Pamela Sykes' 'Come Back, Lucy' seemed familiar straight away - from the tv tie-in cover I felt as if I'd watched it when it was broadcast in 1978. The book bore that out, in those early scenes of the slightly claustrophobic, old-fashioned house that Lucy shares with her Aunt Olive. It all seemed very familiar - as did the displacement and resentment when she is packed off to live with her 'noisy, casual' - and very modern - cousins. It's the story of a girl who has been brought up as if in Victorian times, suddenly having to live with 70s kids, and then being haunted by a genuinely Victorian ghost.
It's set at Christmas, too, which seems perfect for summer reading, to me. I seem to want ghostly, cold stories in the middle of the blaring sun and the muggy rain.
"She swished the curtain as she spoke in order to see better, and for the peering Lucy the light was suddenly changed so that instead of the dark garden she saw only a reflection of the room behind her and of her own face. Yes, of course it was her own face. It had to be. But even as she reasoned, the owner of the face raised a pale hand that beckoned.
"Lucy, with a thrill of fear, shook her head. But the other head nodded. The lights in the room swung, the lights in the reflection swung, wild half-formed ideas swung in Lucy's head. She saw the mouth on the other side of the window frame the words, 'Come with me!'
"For a moment she hesitated.
"Then, unnoticed by anyone else, she slipped from the room and ran out into the snowy night."
Of course, what I'm always looking for is a book that will deliver me that same sense of dark magic and nostalgic mystery that Susan Cooper's 'The Dark is Rising' always does. I think the books most likely to do that are those that defy logic, and that contain gaps and baffling bits and parts of the story that only start to line up and make sense on a second or third reading. And by then, other parts of the story, seemingly straightforward before, start to seem puzzling once more.
Perhaps more by luck that chance, both the Pamela Sykes and the Diana Wynne Jones I picked out in June had that feeling. i want to return to both - because both have that feeling of density and darkness (as if mysteriousness was a quality that you could put a value or a figure to!)
Diana Wynne Jones the more so. 'Black Maria' is a very strange book indeed. On the surface - a holiday-at-the-home-of-an-eccentric aunt book - but one that becomes mythical, macabre and dangerous-seeming as it progresses. This is a book in which nice old ladies reveal horrendous, spiteful inner selves; boys are turned into wolves; mothers are brainwashed and dead fathers are revealed as merely hiding themselves away.

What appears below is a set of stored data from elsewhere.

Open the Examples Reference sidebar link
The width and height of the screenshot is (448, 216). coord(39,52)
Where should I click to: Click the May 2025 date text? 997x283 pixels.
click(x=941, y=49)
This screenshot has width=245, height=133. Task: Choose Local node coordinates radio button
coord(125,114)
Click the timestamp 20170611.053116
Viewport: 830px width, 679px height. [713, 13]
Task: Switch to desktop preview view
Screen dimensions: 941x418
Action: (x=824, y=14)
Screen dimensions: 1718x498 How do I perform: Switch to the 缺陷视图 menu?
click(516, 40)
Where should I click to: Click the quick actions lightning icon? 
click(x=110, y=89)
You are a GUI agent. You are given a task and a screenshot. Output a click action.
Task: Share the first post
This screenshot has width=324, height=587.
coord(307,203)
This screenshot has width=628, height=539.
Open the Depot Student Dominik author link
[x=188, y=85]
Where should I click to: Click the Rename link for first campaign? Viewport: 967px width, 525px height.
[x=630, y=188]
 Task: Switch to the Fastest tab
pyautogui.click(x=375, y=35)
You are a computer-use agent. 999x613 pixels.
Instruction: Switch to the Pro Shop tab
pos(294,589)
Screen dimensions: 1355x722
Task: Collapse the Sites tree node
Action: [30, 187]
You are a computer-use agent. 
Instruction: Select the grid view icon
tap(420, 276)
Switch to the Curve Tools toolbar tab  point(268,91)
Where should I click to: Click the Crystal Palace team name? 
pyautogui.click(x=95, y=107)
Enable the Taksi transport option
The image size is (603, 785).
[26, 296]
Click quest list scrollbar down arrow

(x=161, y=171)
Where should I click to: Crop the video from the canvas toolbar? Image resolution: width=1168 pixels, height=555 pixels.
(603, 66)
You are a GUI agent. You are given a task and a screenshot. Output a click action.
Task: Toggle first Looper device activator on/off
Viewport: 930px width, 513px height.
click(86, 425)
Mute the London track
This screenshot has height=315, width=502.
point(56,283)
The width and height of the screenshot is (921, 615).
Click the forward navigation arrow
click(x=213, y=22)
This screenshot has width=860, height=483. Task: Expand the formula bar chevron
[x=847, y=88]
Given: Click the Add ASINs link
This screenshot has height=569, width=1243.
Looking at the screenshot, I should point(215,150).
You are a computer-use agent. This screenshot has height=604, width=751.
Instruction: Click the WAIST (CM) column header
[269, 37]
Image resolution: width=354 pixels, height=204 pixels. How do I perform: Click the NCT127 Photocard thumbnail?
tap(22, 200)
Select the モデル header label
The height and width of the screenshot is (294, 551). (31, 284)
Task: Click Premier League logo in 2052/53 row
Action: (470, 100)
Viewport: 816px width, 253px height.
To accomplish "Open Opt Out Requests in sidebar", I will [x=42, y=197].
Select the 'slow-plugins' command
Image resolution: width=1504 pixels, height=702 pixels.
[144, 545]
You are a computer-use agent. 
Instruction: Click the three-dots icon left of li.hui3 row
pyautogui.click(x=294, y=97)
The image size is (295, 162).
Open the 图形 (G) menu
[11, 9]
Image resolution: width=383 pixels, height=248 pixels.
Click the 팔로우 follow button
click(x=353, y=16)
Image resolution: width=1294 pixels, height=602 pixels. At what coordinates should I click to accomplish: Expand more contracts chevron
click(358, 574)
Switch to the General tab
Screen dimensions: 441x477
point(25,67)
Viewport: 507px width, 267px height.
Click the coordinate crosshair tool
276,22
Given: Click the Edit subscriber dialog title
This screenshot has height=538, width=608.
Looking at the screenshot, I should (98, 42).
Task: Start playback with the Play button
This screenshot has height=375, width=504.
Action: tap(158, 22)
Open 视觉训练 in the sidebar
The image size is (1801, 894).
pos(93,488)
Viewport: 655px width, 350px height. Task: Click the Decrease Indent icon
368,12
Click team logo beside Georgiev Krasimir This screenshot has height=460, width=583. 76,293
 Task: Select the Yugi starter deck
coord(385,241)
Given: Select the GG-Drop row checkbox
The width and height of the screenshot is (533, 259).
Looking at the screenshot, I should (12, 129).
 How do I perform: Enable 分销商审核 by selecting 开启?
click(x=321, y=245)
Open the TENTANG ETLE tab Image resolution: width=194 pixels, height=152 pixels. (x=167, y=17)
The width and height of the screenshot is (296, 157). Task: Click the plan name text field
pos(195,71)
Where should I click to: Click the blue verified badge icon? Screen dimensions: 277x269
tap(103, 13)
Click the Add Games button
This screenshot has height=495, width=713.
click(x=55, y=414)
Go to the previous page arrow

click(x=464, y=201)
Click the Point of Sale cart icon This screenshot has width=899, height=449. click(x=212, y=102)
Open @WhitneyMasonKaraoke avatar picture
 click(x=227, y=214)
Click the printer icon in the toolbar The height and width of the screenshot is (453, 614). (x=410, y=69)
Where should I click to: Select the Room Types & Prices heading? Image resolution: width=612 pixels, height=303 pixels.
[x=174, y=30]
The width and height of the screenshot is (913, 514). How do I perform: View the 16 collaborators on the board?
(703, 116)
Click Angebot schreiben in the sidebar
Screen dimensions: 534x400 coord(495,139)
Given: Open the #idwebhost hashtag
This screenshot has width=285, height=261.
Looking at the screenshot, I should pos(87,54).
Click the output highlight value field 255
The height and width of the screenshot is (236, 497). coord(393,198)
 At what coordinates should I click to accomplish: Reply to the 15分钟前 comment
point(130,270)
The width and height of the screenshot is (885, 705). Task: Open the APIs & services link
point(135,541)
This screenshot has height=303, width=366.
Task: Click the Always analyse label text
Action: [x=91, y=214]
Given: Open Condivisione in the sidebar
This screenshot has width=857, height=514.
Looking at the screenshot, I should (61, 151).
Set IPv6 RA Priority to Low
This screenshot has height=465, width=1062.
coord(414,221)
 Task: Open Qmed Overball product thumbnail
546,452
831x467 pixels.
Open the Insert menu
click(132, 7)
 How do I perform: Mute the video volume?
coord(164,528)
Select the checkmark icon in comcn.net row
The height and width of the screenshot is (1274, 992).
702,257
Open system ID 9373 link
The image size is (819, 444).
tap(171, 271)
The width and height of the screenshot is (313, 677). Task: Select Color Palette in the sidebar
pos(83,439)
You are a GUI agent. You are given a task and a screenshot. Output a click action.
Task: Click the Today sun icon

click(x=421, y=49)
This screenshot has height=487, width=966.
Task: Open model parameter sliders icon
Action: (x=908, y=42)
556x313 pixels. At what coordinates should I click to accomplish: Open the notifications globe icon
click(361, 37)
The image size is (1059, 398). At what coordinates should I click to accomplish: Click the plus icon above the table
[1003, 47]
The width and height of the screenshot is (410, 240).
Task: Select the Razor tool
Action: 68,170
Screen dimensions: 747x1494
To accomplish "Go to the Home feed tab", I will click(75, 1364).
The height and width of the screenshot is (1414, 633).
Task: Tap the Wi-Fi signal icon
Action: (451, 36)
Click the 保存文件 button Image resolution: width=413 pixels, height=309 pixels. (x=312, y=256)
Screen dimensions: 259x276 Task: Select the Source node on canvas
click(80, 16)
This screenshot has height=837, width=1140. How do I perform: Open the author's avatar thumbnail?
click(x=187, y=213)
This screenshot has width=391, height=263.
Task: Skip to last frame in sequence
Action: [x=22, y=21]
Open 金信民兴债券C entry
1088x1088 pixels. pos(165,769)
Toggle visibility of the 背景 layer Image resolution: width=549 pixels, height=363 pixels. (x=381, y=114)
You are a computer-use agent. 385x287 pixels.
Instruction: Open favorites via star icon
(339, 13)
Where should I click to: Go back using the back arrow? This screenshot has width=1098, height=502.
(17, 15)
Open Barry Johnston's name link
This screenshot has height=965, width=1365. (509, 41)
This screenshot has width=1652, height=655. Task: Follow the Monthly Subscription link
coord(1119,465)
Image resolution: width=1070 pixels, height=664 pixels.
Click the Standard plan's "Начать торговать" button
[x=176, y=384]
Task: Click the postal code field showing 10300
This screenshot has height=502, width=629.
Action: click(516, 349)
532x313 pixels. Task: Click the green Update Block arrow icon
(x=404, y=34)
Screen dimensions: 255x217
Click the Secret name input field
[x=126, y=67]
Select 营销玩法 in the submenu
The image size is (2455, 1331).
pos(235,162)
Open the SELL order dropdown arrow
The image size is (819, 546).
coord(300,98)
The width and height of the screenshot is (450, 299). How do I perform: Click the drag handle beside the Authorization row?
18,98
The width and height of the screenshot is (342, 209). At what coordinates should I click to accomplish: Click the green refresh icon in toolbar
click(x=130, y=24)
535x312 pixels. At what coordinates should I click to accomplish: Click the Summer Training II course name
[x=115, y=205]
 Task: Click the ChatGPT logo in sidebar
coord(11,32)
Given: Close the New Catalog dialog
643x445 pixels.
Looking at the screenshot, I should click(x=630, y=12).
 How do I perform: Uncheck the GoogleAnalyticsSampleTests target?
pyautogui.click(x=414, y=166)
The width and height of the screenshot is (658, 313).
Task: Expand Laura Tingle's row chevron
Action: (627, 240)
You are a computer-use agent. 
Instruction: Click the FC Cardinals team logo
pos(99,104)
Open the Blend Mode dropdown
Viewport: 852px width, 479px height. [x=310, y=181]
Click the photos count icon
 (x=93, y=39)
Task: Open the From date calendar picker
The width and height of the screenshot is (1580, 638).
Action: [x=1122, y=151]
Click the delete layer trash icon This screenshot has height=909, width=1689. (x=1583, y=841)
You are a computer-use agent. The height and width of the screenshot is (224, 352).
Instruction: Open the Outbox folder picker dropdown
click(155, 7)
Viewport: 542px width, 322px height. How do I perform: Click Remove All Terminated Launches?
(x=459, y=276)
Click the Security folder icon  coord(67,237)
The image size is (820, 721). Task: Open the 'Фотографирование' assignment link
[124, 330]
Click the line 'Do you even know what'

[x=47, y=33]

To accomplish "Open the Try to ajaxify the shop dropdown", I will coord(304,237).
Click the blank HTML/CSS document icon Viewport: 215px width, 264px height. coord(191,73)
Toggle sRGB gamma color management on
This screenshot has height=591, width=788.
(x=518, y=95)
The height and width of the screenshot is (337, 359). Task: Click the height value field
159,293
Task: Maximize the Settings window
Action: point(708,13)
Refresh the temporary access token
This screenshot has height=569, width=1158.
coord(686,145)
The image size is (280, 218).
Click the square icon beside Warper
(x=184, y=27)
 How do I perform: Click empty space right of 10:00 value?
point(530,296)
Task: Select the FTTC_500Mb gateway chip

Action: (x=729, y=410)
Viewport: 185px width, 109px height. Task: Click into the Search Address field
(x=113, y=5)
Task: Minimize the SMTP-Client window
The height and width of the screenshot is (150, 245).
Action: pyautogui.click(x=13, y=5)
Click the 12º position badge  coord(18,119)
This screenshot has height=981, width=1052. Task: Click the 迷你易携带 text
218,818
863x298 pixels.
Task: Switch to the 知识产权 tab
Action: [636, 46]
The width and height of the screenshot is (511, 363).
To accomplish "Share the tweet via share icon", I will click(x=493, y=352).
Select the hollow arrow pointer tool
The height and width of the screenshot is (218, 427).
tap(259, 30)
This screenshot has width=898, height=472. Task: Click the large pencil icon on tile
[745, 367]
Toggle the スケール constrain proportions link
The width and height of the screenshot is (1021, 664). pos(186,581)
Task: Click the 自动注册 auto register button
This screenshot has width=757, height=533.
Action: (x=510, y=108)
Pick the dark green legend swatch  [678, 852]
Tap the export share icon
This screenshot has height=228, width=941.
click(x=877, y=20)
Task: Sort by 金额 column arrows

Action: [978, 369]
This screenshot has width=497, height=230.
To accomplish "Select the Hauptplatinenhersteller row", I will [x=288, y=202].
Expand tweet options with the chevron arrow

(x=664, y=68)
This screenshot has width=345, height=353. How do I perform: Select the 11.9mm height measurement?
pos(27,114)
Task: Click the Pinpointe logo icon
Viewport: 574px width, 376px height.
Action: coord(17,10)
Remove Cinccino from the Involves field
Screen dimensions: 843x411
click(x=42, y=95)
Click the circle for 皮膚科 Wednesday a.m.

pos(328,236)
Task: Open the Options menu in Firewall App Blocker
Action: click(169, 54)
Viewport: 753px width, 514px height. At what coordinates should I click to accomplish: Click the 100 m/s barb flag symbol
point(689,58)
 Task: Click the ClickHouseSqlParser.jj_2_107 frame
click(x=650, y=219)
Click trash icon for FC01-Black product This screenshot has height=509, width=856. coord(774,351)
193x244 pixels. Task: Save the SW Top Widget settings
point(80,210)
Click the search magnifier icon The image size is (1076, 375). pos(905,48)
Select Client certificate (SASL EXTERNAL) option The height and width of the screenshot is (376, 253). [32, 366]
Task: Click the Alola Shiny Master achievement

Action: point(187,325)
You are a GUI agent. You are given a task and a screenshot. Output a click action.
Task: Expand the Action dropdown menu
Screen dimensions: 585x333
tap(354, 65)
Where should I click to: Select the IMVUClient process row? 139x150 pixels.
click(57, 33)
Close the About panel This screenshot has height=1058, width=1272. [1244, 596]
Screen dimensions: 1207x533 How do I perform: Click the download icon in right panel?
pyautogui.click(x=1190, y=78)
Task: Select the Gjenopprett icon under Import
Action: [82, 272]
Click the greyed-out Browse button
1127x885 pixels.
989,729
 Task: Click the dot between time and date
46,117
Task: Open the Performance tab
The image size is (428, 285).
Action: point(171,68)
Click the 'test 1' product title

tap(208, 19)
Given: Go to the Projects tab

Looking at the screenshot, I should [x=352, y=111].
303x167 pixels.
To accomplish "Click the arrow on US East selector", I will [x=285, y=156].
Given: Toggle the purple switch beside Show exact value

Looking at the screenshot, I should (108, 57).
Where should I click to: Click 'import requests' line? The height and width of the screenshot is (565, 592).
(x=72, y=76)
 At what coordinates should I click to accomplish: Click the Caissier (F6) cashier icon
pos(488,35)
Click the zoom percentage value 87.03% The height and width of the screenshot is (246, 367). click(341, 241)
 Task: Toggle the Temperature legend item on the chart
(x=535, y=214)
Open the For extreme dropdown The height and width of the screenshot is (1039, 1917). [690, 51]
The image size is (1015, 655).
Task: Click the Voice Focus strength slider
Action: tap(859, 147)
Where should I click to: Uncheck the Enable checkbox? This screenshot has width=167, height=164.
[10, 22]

Oh, and there's a 'Wild Hunt' in this one, too - just as there is in Susan Cooper, and just as there is in the Penelope Lively i read a little later. And in the Mary Webb I read after that.
I love Diana Wynne Jones' sly, macabre humour. It's the sort of humour that's always pointing at deeper, darker things.
"'Well, dear? Did they get him?'
"'They shot an old she-wolf,' Elaine said.
Aunt Maria fell back into her chair and stared. 'Naomi,' she said, in a feeble gasping voice. 'Not my Naomi!'
"'Well, you told them to shoot a wolf,' Elaine said, and she turned on the heel of her green gumboot and marched out of the house again. I heard her slam the back door through the noise Aunt Maria was making.
"She was screaming by then in a way that made Mum and me feel sick. 'Naomi! Oh, Naomi!' she yelled."